* Provided records
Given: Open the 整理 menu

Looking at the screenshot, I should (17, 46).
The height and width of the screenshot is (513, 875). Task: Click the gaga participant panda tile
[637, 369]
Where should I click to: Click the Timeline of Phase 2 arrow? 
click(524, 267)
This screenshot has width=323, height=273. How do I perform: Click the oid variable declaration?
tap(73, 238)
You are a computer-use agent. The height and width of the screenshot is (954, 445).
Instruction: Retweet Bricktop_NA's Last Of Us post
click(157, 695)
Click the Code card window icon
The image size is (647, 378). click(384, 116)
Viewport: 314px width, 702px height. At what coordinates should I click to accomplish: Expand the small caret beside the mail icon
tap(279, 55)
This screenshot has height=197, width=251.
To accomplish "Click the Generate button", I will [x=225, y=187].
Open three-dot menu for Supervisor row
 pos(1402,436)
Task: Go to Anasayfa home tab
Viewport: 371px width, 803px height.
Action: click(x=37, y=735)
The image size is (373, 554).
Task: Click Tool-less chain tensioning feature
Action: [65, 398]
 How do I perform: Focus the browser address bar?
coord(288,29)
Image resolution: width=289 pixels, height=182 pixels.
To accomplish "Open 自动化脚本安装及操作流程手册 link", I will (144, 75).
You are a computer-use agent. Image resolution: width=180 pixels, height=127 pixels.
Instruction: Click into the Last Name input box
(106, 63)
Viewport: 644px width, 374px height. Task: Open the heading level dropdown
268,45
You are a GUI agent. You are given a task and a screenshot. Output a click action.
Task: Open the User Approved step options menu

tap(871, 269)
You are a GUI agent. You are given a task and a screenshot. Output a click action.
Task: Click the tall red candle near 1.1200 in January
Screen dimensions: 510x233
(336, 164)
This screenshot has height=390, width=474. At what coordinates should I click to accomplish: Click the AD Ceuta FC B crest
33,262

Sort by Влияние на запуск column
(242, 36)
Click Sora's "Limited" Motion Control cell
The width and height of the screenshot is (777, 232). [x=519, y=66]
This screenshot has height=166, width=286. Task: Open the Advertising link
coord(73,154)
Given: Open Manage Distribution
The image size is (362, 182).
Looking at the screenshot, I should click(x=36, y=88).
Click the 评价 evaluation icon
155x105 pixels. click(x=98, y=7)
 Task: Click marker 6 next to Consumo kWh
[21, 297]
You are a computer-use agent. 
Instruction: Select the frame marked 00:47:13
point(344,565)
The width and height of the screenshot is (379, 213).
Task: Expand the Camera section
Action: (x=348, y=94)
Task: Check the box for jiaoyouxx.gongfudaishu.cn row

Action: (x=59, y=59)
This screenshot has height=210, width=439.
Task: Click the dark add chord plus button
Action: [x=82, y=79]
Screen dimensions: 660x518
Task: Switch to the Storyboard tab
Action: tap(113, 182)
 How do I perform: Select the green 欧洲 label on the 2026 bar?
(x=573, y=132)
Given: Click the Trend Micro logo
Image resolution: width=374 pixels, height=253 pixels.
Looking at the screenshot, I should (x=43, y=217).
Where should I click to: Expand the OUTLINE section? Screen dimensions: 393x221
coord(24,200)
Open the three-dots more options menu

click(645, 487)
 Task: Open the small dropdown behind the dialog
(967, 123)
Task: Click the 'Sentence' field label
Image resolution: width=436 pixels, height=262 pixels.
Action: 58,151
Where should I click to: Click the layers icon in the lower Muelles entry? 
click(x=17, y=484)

* Goal of the exercise
Copy every line of the listing where the word "computer" appears.

* Answer to the problem
You are a computer-use agent. The height and width of the screenshot is (954, 445).
You are a computer-use agent. Image resolution: width=180 pixels, height=127 pixels.
You are a computer-use agent. 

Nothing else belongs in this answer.